Biochemical and Biophysical Research Communications, Vol.493, No.4, 1542-1547, 2017
The anti-aging protein Klotho is induced by GABA therapy and exerts protective and stimulatory effects on pancreatic beta cells
Systemic gamma-aminobutyric acid (GABA) therapy prevents or ameliorates type 1 diabetes (T1D), by suppressing autoimmune responses and stimulating pancreatic beta cells. In beta cells, it increases insulin secretion, prevents apoptosis, and induces regeneration. It is unclear how GABA mediates these effects. We hypothesized that Klotho is involved. It is a multi-functional protein expressed in the kidneys, brain, pancreatic beta cells, other tissues, and is cell-bound or soluble.

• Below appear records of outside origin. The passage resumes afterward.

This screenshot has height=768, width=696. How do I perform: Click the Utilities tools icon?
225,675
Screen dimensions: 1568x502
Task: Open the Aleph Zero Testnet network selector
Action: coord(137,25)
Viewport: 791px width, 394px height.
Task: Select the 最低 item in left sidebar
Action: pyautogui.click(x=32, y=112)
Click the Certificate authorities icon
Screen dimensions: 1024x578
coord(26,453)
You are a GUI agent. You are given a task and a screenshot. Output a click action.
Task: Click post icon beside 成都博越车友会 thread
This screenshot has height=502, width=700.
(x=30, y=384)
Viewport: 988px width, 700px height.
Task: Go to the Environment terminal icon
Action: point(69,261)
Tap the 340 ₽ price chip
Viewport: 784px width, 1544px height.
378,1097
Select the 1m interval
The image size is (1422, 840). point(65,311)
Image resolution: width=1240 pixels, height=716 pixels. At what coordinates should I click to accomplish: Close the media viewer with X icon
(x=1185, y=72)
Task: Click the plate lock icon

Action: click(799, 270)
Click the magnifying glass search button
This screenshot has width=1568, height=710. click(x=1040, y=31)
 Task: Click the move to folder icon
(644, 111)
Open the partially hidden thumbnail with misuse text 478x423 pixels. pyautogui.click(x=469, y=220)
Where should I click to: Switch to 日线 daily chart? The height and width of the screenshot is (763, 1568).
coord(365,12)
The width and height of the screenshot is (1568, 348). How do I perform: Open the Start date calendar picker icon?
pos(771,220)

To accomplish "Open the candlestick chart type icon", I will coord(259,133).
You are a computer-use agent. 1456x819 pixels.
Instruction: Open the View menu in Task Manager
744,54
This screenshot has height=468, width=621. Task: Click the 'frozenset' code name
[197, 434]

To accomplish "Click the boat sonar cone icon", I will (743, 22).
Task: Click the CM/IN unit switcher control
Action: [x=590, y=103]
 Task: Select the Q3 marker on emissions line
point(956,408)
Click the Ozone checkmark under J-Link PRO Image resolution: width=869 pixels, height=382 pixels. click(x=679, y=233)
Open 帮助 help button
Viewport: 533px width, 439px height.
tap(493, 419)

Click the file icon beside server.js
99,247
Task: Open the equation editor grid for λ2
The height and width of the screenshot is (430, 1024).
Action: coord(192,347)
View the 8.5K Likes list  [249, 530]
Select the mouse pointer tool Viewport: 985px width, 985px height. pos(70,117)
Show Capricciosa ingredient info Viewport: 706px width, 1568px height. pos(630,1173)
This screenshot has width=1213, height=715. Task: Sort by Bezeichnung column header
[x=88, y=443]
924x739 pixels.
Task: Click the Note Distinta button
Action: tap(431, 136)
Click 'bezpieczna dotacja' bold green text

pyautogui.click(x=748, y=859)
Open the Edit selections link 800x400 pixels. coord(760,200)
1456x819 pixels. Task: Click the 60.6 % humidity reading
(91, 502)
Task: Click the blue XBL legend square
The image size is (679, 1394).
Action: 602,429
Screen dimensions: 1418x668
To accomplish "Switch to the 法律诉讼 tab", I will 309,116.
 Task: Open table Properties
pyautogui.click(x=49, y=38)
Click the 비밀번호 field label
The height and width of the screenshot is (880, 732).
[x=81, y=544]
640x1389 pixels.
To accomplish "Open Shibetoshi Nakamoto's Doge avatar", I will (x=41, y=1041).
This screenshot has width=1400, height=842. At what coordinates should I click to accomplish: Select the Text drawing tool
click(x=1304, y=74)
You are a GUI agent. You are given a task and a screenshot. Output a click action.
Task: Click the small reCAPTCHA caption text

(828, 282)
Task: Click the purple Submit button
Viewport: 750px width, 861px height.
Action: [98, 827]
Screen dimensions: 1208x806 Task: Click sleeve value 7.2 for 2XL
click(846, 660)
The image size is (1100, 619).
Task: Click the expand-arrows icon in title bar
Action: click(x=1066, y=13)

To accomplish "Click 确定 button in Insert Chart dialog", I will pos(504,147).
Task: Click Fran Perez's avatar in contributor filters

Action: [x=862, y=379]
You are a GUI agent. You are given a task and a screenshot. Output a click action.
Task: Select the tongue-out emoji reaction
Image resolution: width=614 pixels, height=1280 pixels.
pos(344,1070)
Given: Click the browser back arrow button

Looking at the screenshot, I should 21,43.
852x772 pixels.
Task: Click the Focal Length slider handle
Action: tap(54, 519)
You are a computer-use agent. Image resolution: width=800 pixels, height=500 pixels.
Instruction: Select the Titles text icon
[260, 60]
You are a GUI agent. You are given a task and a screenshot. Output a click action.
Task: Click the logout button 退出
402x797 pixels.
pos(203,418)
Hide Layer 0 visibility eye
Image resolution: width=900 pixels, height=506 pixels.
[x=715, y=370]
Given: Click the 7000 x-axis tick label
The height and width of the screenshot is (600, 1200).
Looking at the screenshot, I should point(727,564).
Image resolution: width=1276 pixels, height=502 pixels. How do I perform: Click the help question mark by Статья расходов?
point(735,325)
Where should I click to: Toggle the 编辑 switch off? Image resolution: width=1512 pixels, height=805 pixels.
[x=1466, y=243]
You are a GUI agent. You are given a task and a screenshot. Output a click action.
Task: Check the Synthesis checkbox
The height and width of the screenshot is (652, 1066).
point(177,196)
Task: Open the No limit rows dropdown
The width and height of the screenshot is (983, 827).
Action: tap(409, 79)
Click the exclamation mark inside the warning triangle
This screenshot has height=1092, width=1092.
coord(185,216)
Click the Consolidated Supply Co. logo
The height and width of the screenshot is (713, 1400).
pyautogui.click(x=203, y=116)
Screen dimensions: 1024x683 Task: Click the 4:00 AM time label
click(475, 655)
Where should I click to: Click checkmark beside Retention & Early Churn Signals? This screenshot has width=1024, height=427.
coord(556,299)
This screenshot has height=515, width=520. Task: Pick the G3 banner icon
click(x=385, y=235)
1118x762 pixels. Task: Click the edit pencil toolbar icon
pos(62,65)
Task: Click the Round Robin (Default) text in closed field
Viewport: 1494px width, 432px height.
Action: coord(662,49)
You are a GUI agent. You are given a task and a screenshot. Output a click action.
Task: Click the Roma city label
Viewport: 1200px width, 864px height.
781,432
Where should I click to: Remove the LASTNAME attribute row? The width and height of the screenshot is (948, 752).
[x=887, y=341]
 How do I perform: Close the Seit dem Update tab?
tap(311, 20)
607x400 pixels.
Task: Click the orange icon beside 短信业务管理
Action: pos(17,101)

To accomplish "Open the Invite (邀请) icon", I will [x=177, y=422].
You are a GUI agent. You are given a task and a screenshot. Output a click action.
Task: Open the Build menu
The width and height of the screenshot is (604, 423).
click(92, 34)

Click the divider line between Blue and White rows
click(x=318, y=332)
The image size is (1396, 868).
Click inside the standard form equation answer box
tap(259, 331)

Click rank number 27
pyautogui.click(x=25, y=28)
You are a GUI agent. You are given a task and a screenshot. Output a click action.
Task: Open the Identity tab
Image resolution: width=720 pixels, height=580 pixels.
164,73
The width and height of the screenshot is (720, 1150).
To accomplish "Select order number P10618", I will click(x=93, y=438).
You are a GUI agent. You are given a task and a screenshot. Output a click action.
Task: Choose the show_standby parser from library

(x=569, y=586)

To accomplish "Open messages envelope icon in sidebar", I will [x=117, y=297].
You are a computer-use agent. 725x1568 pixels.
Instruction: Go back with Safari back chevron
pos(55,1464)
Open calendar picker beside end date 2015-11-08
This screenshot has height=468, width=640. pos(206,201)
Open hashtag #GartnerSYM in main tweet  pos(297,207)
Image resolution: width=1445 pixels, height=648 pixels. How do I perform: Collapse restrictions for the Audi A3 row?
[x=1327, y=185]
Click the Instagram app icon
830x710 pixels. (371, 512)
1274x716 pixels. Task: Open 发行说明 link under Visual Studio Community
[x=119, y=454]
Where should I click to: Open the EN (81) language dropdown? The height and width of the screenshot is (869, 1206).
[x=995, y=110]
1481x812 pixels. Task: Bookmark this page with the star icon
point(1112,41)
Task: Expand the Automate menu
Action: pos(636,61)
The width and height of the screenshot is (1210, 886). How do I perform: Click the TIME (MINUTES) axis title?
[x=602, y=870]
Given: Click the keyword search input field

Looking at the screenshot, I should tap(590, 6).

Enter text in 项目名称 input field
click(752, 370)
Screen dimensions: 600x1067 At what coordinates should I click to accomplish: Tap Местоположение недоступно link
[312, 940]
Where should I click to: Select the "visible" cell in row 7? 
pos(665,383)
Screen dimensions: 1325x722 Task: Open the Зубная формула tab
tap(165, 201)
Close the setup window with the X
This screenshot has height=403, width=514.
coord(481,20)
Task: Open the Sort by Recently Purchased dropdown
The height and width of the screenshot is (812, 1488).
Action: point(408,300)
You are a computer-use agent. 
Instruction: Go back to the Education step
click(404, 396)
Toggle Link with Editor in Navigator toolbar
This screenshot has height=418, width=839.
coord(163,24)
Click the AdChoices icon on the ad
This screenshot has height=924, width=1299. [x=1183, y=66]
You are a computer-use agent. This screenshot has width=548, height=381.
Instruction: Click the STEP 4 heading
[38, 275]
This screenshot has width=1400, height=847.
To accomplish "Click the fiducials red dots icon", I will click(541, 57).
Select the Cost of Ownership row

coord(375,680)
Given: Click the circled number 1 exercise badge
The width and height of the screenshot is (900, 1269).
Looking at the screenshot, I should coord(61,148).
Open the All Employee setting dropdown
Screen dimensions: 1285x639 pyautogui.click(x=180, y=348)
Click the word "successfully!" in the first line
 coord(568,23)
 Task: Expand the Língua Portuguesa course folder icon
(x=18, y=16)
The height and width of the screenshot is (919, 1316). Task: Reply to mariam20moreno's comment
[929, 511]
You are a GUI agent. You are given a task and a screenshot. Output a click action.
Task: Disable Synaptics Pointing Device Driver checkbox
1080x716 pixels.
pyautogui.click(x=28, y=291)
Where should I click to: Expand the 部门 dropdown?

Klotho knockout mice display accelerated aging, and in humans Klotho circulating levels decline with age, renal disease and diabetes. Here, we report that GABA markedly increased circulating levels of Klotho in streptozotocin (STZ)-induced diabetes. GABA also increased Klotho in the islet of Langerhans of normal mice, as well as the islets and kidneys of STZ-treated mice. In vitro, GABA stimulated production and secretion of Klotho by human islet cells. Knockdown (KD) of klotho with siRNA in INS-1E insulinoma cells abrogated the protective effects of GABA against STZ toxicity. Following KD, soluble Klotho reversed the effects of Klotho deficiency. In human islet cells soluble Klotho protected against cell death, and stimulated proliferation and insulin secretion. NF-kappa B activation triggers beta-cell apoptosis, and both GABA and Klotho suppress this pathway. We found Klotho KD augmented NF-kappa B p65 expression, and abrogated the ability of GABA to block NF-kappa B activation. This is the first report that GABAergic stimulation increases Klotho expression. Klotho protected and stimulated beta cells and lack of Klotho (KD) was reversed by soluble Klotho. These findings have important implications for the treatment of T1D. (C) 2017 The Authors. Published by Elsevier Inc.